Aim of the exercise: Format the records from the line with "Sort by # of Trades header" to the line with "click(566, 193)" as a JSON list of strings, one string per line, omitting blank lines.

** start of Stored data **

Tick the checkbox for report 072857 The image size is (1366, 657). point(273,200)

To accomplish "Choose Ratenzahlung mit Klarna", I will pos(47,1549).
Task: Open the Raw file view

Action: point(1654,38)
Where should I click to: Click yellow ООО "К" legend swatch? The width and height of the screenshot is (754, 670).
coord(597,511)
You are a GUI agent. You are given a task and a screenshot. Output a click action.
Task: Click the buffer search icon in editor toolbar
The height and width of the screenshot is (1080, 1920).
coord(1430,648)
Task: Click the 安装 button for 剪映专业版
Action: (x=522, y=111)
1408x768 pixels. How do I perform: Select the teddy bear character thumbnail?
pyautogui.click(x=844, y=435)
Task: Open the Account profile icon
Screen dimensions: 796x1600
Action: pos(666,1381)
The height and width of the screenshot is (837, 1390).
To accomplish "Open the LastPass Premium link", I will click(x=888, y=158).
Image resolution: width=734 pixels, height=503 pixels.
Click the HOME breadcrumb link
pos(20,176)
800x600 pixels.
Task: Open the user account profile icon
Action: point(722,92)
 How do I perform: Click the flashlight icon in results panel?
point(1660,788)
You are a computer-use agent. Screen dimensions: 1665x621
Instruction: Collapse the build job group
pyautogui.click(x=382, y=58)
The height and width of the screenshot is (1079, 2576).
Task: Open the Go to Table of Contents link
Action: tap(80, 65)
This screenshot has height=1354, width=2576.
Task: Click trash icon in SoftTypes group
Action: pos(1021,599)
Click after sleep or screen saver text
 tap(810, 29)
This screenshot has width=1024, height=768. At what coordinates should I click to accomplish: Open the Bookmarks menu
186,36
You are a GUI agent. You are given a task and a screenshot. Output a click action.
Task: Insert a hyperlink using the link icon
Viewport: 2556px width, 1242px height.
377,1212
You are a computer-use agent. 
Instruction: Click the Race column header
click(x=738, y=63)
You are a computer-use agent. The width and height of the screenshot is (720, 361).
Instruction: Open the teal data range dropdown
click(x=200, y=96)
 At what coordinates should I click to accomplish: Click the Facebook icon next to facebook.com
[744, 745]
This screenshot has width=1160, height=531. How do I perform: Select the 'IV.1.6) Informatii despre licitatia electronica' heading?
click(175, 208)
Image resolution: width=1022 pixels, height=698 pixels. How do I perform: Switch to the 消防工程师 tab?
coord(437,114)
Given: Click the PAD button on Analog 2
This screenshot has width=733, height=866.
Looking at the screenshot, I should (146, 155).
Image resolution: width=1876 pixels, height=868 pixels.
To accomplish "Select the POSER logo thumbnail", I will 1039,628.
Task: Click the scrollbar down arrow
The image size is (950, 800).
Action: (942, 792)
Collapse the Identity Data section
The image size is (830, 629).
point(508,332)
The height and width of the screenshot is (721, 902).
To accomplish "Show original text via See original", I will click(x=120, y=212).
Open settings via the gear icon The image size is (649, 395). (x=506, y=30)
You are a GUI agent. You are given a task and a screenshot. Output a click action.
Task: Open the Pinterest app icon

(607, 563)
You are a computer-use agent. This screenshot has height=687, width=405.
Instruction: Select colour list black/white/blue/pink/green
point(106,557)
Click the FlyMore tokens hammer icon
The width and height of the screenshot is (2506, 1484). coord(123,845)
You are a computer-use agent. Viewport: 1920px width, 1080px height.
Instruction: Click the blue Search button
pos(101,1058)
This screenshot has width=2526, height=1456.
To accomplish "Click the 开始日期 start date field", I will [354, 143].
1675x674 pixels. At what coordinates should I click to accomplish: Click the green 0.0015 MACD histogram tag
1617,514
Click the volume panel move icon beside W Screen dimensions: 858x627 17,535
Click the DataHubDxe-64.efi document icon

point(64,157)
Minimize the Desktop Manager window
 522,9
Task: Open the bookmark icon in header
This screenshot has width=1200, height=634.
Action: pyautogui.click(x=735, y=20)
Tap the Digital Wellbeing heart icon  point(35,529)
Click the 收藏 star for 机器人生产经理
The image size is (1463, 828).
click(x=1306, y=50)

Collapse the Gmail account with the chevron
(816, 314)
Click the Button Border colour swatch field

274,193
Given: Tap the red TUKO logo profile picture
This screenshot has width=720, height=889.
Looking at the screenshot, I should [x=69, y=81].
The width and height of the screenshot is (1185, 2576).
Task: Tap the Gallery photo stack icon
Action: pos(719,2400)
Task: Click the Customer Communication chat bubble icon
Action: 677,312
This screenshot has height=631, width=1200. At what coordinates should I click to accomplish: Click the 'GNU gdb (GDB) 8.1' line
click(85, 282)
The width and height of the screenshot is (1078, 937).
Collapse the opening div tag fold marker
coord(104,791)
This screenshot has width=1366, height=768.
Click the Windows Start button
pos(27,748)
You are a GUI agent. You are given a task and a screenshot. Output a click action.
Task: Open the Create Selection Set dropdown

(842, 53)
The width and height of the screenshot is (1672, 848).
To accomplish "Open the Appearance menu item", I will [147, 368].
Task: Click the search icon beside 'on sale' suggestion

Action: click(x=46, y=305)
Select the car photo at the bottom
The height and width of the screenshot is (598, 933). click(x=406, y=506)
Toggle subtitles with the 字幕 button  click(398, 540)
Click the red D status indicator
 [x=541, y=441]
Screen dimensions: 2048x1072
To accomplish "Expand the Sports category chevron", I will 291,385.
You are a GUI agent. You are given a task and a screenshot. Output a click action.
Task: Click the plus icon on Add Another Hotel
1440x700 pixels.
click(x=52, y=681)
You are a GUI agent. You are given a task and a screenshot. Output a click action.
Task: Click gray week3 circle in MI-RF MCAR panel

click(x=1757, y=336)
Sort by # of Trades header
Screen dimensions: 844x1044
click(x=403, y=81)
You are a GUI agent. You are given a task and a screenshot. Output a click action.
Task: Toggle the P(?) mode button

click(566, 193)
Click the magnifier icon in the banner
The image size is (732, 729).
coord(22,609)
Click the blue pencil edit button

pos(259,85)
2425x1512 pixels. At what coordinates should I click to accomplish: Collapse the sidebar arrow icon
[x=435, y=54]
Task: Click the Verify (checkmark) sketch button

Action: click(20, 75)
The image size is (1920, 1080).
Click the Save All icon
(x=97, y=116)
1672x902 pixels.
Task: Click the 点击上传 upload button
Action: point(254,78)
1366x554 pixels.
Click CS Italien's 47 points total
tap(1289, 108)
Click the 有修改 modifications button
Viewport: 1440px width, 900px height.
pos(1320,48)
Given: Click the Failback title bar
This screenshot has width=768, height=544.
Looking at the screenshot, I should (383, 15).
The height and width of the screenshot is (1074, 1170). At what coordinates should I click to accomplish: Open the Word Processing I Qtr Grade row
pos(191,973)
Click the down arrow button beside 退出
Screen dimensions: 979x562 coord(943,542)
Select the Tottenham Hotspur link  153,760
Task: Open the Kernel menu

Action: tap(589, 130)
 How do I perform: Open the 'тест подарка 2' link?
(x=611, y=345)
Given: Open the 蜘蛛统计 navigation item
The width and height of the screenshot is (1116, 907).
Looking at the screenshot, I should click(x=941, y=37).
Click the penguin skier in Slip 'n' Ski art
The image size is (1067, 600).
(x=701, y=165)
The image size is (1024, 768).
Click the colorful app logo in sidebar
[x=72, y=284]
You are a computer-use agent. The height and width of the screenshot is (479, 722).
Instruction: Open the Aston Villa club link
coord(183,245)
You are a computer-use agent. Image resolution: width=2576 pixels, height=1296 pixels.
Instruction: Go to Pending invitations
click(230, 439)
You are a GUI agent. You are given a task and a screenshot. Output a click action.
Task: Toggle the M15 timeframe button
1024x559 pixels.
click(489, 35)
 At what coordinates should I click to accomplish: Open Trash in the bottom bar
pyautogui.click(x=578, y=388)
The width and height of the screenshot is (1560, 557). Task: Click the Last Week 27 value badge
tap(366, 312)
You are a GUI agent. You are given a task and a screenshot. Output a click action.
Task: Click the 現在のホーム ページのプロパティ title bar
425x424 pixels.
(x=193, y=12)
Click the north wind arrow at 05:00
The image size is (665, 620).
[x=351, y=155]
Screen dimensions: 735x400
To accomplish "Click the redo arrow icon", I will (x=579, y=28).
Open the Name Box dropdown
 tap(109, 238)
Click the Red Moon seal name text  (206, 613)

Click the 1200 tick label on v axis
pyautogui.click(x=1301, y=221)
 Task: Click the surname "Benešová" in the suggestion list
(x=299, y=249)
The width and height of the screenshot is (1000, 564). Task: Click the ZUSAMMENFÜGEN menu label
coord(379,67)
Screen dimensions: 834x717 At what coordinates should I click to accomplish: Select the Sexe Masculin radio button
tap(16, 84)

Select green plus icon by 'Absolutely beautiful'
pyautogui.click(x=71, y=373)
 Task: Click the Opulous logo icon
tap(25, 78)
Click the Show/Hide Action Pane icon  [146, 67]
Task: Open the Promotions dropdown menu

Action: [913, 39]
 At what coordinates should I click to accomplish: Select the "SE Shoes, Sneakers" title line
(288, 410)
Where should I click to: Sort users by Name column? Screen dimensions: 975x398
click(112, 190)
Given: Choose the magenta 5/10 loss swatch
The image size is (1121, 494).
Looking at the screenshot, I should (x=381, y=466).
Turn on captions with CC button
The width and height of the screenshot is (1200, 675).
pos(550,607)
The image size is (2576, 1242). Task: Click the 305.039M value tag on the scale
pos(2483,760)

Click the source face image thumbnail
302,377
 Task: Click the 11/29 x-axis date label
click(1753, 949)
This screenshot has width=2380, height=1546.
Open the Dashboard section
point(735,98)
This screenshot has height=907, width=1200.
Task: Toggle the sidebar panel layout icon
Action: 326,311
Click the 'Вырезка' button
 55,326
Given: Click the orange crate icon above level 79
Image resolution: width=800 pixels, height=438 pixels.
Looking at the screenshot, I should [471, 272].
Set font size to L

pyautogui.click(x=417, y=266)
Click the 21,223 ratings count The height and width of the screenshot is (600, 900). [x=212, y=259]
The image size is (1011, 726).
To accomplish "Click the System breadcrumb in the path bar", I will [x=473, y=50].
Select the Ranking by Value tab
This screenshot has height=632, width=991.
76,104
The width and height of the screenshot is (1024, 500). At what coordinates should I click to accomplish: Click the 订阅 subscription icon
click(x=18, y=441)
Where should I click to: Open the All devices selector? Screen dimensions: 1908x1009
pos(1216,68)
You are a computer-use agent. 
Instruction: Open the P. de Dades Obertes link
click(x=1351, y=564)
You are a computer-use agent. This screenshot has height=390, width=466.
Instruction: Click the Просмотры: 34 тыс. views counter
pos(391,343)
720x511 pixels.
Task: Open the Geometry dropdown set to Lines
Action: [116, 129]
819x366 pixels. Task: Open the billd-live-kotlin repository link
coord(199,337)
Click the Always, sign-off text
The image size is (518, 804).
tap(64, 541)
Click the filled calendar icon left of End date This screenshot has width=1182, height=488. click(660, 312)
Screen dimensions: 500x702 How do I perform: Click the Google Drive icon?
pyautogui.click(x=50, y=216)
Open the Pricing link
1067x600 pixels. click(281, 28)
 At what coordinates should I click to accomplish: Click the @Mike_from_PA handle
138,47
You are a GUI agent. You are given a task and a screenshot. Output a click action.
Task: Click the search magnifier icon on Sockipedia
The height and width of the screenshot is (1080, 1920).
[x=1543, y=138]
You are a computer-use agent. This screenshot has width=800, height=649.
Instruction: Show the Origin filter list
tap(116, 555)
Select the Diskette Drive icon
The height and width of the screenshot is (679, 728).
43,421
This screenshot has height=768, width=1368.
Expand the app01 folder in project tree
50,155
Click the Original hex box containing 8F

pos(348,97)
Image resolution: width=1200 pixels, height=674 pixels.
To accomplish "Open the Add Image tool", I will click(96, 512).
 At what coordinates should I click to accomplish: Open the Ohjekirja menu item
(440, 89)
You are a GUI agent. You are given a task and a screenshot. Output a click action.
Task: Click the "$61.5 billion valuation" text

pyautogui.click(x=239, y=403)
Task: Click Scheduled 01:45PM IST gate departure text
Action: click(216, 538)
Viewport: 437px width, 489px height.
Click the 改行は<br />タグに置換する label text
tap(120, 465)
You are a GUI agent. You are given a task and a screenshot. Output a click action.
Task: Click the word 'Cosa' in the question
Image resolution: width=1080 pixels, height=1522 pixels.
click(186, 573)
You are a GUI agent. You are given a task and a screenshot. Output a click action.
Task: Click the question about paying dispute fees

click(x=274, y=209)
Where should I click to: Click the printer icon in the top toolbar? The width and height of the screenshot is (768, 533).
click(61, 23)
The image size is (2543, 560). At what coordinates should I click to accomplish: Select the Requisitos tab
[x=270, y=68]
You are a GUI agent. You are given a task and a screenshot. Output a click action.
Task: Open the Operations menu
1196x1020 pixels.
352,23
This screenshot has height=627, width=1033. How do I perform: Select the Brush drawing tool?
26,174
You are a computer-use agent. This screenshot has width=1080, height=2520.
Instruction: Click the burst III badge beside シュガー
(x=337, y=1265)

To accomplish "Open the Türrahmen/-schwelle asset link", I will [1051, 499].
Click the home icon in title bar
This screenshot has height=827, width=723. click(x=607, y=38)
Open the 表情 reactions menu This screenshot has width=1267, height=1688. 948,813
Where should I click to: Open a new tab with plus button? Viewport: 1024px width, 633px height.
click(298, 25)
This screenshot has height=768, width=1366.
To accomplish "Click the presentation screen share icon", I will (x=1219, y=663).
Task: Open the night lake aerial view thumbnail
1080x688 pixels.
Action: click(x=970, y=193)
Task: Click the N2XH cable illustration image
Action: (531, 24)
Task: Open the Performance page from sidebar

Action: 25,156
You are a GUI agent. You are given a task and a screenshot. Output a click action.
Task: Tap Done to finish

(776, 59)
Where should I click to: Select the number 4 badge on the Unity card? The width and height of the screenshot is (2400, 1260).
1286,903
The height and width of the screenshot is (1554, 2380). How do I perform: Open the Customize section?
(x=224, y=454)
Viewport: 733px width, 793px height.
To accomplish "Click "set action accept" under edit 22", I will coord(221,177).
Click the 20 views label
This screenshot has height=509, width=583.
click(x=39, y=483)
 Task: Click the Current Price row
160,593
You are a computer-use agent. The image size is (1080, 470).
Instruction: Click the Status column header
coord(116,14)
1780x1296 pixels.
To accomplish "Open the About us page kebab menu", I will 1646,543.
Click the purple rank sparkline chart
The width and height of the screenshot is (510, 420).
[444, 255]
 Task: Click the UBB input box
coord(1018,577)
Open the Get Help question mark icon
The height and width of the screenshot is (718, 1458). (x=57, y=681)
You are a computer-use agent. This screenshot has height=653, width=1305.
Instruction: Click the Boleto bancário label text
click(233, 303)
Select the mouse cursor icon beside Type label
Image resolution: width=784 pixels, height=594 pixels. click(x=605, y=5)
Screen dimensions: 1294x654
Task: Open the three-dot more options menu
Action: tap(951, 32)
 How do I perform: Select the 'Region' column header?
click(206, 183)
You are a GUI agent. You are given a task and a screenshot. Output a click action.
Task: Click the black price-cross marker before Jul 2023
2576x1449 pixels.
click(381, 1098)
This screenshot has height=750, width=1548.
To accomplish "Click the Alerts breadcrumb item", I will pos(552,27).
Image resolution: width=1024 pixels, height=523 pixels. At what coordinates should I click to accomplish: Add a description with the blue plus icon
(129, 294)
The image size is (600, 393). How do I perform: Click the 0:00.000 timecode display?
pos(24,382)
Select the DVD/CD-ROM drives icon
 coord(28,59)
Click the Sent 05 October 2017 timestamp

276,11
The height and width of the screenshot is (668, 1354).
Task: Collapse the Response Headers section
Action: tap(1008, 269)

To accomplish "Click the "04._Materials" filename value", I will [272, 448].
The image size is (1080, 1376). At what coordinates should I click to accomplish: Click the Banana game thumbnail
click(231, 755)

** end of Stored data **

Worked answer:
[
  "Sort by # of Trades header",
  "Screen dimensions: 844x1044",
  "click(x=403, y=81)",
  "You are a GUI agent. You are given a task and a screenshot. Output a click action.",
  "Task: Toggle the P(?) mode button",
  "click(566, 193)"
]